In this paper, a super-convergent staggered Newton algorithm is proposed for the study of hydraulic fracturing problem. The momentum balance of the bulk, in conjunction with the flow continuity equations of the fracturing fluid flow forms the coupled system of the governing equations. A Newtonian viscous flow model is applied for the hydro-fracture inflow, where the fracture permeability is incorporated by using the cubic law. A staggered Newton algorithm is employed to carry out the hydro-mechanical coupling. An innovative fixed-point algorithm is proposed which circumvents the difficulties encountered in the numerical convergence of the partitioned solution. In this regard, an indirect hydro-mechanical coupling scheme is introduced to minimize the issues which hinder the numerical convergence.
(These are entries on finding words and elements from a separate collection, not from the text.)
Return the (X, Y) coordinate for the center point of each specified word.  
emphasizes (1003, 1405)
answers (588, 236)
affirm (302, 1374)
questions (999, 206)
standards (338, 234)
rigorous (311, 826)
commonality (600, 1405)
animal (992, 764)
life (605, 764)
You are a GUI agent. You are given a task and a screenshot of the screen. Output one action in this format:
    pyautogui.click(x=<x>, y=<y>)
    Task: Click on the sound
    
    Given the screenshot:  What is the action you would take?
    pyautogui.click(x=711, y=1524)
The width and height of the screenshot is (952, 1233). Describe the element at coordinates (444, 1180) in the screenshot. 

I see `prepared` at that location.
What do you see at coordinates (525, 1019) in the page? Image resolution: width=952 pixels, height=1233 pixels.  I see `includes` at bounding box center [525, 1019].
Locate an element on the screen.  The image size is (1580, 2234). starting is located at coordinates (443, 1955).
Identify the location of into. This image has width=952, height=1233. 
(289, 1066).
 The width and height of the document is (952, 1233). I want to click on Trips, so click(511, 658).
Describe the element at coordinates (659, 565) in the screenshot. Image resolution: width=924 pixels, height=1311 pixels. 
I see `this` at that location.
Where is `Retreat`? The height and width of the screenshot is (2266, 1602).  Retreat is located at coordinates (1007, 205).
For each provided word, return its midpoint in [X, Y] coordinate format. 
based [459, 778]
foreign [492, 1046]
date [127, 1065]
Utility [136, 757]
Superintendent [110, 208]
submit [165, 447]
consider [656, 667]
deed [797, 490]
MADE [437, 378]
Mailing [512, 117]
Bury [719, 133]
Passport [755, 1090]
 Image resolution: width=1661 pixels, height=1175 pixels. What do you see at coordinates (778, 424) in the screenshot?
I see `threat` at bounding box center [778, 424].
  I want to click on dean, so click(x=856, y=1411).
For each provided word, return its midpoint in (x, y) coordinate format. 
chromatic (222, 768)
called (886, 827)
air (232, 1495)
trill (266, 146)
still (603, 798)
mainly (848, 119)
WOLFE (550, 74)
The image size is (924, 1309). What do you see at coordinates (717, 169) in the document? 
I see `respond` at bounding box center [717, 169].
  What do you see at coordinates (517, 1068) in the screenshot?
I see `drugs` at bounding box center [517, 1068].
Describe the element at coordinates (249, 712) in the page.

Through several sets of numerical simulation the robustness of the proposed framework is illustrated. In this regard, the convergence properties of the staggered solution to the well-known KGD problem are explored. In the first example, it is shown that the proposed framework–together with special combinations of the modification factors–suggests a smooth, stable and reliable solution with excellent convergence rate. Meanwhile, the convergence rate of the existing staggered algorithms in the literature are examined and observed to behave poorly. Furthermore, as a major drawback, it is shown that by enlarging the time increment used for the simulations a better convergence rate is delivered. In the second example, through a comprehensive sensitivity analysis, it is shown that the proposed approach suggests a promising solution for a wide range of time increments as well as mesh refinements. In this fashion, the developed framework is deemed to be highly beneficial regarding the computational efficiency and accuracy of the partitioned solution to the hydraulic fracturing problem. The current framework can be extended to the study of multizone/multistage hydraulic fracturing treatments through the introduction of consistency constrains within the pressure field (see Haddad and Sepehrnoori 2016; Sheng et al. 2018; Sutula et al. 2018a, b, c), which is left to future studies.